Alert Bay was home to the world's tallest totem pole, which represented unity between the local Indigenous nations. It was raised in 1973 and taken down in 2026 due to foundational instability caused by natural decay.

==U'mista Cultural Centre==
In 1921, the Government of Canada, in an effort to stop the potlatch custom of dance, song, and wealth distribution under Section 116 of the Indian Act, confiscated many items including wooden masks, copper shields, and dance regalia. During the 1970s and 80s, the Kwakwakaʼwakw regained their possessions after long negotiations. The returned artifacts are housed in a museum at the U'mista Cultural Centre.

==Origin of the name==
The settlement was named c.1860 after the Royal Navy ship HMS Alert, which conducted survey operations in the area.

== Climate ==
Alert Bay has an oceanic climate (Köppen Cfb) with a strong drying tendency in summer. Alert Bay is heavily moderated by the proximity to the Pacific Ocean and being located in the pathway of low-pressure systems from said ocean, heavy annual rainfall ensues. Winter is the wettest season, but snowfall is rare due to the average lows above freezing.

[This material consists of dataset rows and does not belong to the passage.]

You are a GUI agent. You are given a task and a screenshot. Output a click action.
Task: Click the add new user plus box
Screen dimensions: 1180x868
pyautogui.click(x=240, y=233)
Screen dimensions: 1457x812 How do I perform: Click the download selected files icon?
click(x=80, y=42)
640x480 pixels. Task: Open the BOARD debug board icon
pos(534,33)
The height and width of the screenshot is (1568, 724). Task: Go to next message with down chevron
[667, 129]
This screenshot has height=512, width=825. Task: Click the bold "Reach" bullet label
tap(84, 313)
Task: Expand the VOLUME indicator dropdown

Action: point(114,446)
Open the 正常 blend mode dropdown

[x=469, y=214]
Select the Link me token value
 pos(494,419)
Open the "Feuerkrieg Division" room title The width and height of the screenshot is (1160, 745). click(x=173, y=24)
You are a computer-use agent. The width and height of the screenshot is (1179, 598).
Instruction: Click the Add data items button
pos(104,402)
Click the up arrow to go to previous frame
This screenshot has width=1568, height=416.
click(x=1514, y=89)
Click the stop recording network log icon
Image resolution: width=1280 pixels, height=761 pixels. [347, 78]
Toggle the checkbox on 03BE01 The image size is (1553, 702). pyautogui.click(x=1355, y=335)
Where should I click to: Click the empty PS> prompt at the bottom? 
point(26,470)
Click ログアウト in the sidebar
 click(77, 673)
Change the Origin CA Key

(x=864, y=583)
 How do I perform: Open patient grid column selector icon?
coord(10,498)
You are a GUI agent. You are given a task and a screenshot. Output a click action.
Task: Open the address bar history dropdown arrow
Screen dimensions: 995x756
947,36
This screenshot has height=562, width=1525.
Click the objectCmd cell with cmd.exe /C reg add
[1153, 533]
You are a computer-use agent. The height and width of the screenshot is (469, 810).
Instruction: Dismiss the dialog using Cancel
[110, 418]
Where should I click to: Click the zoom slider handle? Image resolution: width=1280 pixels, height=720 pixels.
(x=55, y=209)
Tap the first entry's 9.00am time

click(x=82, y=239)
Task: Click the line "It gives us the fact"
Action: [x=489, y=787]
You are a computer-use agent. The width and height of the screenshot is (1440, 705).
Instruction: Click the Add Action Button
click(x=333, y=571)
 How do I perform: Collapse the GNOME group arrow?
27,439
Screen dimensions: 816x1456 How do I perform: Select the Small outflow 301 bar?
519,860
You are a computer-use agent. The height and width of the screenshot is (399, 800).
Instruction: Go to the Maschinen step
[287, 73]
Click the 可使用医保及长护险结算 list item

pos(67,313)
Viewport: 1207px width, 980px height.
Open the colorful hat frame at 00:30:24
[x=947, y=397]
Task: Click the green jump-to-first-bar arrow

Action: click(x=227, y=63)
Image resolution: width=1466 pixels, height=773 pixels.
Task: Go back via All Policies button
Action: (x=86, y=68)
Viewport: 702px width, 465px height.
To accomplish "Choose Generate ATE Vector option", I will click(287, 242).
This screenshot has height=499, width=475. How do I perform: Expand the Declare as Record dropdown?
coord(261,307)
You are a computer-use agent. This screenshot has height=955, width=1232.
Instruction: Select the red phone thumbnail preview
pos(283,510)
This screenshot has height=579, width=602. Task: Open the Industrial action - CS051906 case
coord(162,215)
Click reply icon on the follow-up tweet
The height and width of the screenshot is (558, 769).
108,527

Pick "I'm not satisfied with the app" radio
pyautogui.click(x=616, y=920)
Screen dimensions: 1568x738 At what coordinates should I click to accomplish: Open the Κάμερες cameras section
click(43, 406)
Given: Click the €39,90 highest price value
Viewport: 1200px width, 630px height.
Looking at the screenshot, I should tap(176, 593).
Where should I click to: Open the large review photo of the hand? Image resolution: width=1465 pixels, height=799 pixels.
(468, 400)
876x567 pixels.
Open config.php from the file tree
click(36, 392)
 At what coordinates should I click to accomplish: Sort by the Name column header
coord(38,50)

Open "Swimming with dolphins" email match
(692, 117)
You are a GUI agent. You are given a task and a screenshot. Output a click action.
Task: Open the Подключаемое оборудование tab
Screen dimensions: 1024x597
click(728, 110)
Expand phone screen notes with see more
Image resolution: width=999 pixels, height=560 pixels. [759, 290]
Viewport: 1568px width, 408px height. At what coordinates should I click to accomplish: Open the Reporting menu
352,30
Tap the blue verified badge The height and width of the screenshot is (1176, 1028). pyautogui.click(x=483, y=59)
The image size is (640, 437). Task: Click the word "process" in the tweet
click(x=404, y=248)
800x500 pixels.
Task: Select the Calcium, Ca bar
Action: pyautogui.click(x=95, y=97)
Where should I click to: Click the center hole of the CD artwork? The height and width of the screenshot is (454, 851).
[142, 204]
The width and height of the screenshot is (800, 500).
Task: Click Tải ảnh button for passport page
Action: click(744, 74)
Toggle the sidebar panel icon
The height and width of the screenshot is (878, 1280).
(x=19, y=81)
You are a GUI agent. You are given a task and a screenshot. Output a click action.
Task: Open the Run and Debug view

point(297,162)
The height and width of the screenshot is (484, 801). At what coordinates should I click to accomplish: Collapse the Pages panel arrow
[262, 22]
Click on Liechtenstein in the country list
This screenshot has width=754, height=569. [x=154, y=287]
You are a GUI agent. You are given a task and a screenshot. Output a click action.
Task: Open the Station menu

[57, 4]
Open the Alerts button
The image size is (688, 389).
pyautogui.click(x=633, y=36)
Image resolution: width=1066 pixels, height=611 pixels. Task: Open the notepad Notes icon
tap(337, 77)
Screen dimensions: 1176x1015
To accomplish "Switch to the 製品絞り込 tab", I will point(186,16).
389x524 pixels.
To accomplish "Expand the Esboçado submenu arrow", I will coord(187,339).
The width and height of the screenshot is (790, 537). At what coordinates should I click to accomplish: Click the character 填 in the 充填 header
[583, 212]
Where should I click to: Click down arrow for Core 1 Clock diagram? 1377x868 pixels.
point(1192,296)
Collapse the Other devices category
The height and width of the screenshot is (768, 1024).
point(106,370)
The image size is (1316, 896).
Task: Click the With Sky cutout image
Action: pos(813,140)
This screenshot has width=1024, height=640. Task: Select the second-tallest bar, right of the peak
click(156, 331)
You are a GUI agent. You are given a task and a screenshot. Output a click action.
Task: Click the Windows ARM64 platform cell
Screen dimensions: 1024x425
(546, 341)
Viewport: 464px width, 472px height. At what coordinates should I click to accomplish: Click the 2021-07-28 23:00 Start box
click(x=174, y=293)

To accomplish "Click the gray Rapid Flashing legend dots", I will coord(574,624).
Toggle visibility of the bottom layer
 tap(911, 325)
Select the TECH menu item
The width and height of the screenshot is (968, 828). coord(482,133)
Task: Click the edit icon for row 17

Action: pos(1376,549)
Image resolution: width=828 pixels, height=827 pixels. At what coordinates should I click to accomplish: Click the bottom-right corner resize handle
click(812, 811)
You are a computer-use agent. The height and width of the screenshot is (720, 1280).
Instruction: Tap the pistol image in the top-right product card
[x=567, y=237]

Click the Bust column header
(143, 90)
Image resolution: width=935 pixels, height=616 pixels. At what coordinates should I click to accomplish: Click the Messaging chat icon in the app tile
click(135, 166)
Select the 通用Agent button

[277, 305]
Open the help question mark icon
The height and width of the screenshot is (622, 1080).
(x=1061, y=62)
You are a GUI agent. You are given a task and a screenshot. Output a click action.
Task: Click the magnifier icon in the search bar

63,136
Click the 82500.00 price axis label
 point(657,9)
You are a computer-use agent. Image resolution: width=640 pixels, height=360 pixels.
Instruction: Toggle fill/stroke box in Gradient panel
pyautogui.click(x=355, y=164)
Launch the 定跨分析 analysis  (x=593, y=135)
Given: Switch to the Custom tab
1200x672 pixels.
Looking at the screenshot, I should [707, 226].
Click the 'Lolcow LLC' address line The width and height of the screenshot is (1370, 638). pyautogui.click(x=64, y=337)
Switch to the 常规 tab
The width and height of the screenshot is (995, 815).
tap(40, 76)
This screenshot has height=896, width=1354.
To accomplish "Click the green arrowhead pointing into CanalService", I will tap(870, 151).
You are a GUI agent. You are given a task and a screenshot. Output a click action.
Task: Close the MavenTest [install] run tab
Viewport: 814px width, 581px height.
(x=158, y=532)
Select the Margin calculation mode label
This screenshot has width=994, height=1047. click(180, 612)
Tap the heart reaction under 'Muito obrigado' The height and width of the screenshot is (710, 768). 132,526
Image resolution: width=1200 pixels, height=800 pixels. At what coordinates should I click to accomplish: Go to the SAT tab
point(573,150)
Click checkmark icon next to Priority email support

Climate data for Alert Bay Climate ID: 1020270; coordinates 50°35′N 126°56′W﻿ / ﻿50.583°N 126.933°W; elevation: 59.4 m (195 ft); 1971–2000 normals
| Month | Jan | Feb | Mar | Apr | May | Jun | Jul | Aug | Sep | Oct | Nov | Dec | Year |
| Record high humidex | 13.6 | 16.1 | 19.5 | 23.3 | 38.9 | 30.6 | 35.0 | 35.1 | 29.5 | 31.8 | 18.3 | 14.4 | 38.9 |
| Record high °C (°F) | 13.9 (57.0) | 16.7 (62.1) | 18.7 (65.7) | 23.5 (74.3) | 35.2 (95.4) | 30.0 (86.0) | 29.4 (84.9) | 33.3 (91.9) | 27.9 (82.2) | 23.9 (75.0) | 17.8 (64.0) | 15.6 (60.1) | 35.2 (95.4) |
| Mean daily maximum °C (°F) | 5.4 (41.7) | 6.8 (44.2) | 8.9 (48.0) | 11.3 (52.3) | 14.1 (57.4) | 15.7 (60.3) | 17.9 (64.2) | 18.2 (64.8) | 16.1 (61.0) | 11.9 (53.4) | 7.5 (45.5) | 5.6 (42.1) | 11.6 (52.9) |
| Daily mean °C (°F) | 3.5 (38.3) | 4.4 (39.9) | 5.8 (42.4) | 7.6 (45.7) | 10.1 (50.2) | 12 (54) | 14 (57) | 14.3 (57.7) | 12.3 (54.1) | 9 (48) | 5.4 (41.7) | 3.7 (38.7) | 8.5 (47.3) |
| Mean daily minimum °C (°F) | 1.5 (34.7) | 2 (36) | 2.6 (36.7) | 3.9 (39.0) | 6.1 (43.0) | 8.3 (46.9) | 10 (50) | 10.4 (50.7) | 8.4 (47.1) | 6 (43) | 3.3 (37.9) | 1.7 (35.1) | 5.4 (41.7) |
| Record low °C (°F) | −11.1 (12.0) | −13.6 (7.5) | −7.8 (18.0) | −1.7 (28.9) | 0.0 (32.0) | 2.2 (36.0) | 1.1 (34.0) | 5.6 (42.1) | 1.1 (34.0) | −3.9 (25.0) | −12.6 (9.3) | −13.3 (8.1) | −13.6 (7.5) |
| Record low wind chill | −21.5 | −26.5 | −22.0 | −4.0 | 0.0 | 0.0 | 0.0 | 0.0 | 0.0 | −9.2 | −24.8 | −23.0 | −26.5 |
| Average precipitation mm (inches) | 209.2 (8.24) | 147.7 (5.81) | 125.6 (4.94) | 94.5 (3.72) | 73.7 (2.90) | 81 (3.2) | 50.5 (1.99) | 65.4 (2.57) | 91.3 (3.59) | 191.4 (7.54) | 251.5 (9.90) | 209.6 (8.25) | 1,591.5 (62.66) |
| Average rainfall mm (inches) | 189.3 (7.45) | 134.7 (5.30) | 116.7 (4.59) | 93 (3.7) | 73.7 (2.90) | 81 (3.2) | 50.5 (1.99) | 65.4 (2.57) | 91.3 (3.59) | 191 (7.5) | 244.2 (9.61) | 195.9 (7.71) | 1,526.6 (60.10) |
| Average snowfall cm (inches) | 20.7 (8.1) | 13.1 (5.2) | 8 (3.1) | 1.3 (0.5) | 0 (0) | 0 (0) | 0 (0) | 0 (0) | 0 (0) | 0.4 (0.2) | 6.6 (2.6) | 12.5 (4.9) | 62.6 (24.6) |
| Average precipitation days (≥ 0.2 mm.) | 20.5 | 18.1 | 19.5 | 17.7 | 17 | 15.6 | 12.5 | 12.5 | 14.5 | 19.8 | 22.2 | 21.7 | 211.8 |
| Average rainy days (≥ 0.2 mm.) | 18.3 | 17 | 18.8 | 17.7 | 17 | 15.6 | 12.5 | 12.5 | 14.5 | 19.7 | 21.7 | 20.4 | 205.5 |
| Average snowy days (≥ 0.2 cm) | 4.6 | 3.4 | 2 | 0.52 | 0 | 0 | 0 | 0 | 0 | 0.1 | 1.1 | 3.4 | 15.1 |
Source: Environment and Climate Change Canada Canadian Climate Normals 1971–2000

==Geology==
Volcanic features in the geography around Alert Bay are part of the Alert Bay Volcanic Belt. It appears to have been active in Miocene and Pliocene times. No Holocene eruptions are known, and volcanic activity in the belt has likely ceased.

==Notable people==

- Gloria Cranmer Webster (1931–2023) – activist and writer
- Brothers Bing Chew Wong and Frank Bing Wong – Chinese Canadian Second World War veterans raised in Alert Bay and Vancouver; Bing was a Vancouver accountant who helped Chinese and First Nations clients with accounting needs.